La numérisation de l’économie est au coeur du business de CGI. "Nous construisons des systèmes d’information et en assurons la maintenance opérationnelle", résume Gilles Le Franc, le responsable Grand Ouest de l’entreprise. Côté emplois, la SSII revendique l’embauche de 8 000 personnes en cinq ans pour suivre la digitalisation de ses clients. "En net, le numérique a créé de l’emploi", confirme le DRH de l’entreprise, Didier Baichère. Mais cette croissance n’est pas un long fleuve tranquille. "Certains de nos salariés nous reprochent un manque de visibilité sur l’évolution de nos métiers", précise le DRH. Car les demandes adressées à l’entreprise changent vite. Ainsi, un tiers des recrutements actuels concerne le data management et la sécurité-mobilité, des enjeux qui n’existaient pas il y a trois ans !

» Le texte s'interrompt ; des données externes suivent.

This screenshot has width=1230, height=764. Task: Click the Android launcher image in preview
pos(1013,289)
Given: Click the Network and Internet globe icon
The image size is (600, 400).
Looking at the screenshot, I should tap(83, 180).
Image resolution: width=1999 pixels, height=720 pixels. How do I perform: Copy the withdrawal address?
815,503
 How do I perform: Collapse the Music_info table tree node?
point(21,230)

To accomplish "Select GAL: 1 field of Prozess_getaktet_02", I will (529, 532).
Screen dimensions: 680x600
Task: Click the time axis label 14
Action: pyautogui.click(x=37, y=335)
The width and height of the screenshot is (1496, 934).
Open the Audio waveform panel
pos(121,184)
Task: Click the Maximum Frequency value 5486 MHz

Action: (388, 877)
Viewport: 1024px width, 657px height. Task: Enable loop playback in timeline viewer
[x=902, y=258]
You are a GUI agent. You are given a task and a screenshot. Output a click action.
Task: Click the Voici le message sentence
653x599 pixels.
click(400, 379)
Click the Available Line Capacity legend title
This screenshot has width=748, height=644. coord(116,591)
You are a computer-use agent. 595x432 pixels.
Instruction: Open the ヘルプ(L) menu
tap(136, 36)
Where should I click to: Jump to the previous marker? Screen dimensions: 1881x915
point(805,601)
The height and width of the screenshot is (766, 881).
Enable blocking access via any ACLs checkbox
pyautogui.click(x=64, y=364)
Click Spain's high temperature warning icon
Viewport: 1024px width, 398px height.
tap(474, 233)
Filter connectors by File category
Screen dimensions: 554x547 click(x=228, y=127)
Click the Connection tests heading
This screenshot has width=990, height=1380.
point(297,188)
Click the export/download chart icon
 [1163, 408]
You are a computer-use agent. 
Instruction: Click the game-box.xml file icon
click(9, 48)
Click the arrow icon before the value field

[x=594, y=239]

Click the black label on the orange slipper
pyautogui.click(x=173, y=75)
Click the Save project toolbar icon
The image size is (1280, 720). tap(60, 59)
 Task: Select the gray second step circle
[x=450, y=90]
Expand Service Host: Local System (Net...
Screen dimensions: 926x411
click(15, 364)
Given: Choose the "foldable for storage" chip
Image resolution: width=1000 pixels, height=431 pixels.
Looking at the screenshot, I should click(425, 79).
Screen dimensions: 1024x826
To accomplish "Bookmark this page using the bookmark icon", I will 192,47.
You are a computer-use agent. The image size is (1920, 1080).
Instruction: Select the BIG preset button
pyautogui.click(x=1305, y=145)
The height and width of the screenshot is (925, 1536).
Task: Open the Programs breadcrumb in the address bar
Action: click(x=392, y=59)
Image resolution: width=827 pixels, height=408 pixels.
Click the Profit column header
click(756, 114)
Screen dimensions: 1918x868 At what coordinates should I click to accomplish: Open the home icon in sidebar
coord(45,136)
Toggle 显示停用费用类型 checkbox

Si certaines activités émergent et se développent, d’autres déclinent et disparaissent. Pour accompagner ces évolutions, le DRH et les syndicats ont signé, au début de l’année 2013, un accord sur la gestion prévisionnelle des emplois et des compétences (GPEC) qui comporte notamment un plan de formation et un plan de recrutement. Ensemble, ils ont identifié les métiers en développement, ceux qui sont stables et ceux qui sont en voie de disparition. Parmi ces derniers, le DRH cite les testeurs ou les métiers liés à la surveillance des réseaux. En un mot, "tous les métiers qui comportent des tâches répétitives ou automatisables", indique Didier Baichère. À l’inverse, les architectes réseaux sont appelés à se développer. La demande croissante des clients pour des offres sur mesure va accélérer le besoin d’avoir des salariés de plus en plus qualifiés. C’est pourquoi CGI compte embaucher des professionnels du code qui auront une expertise métier (marketing, RH...).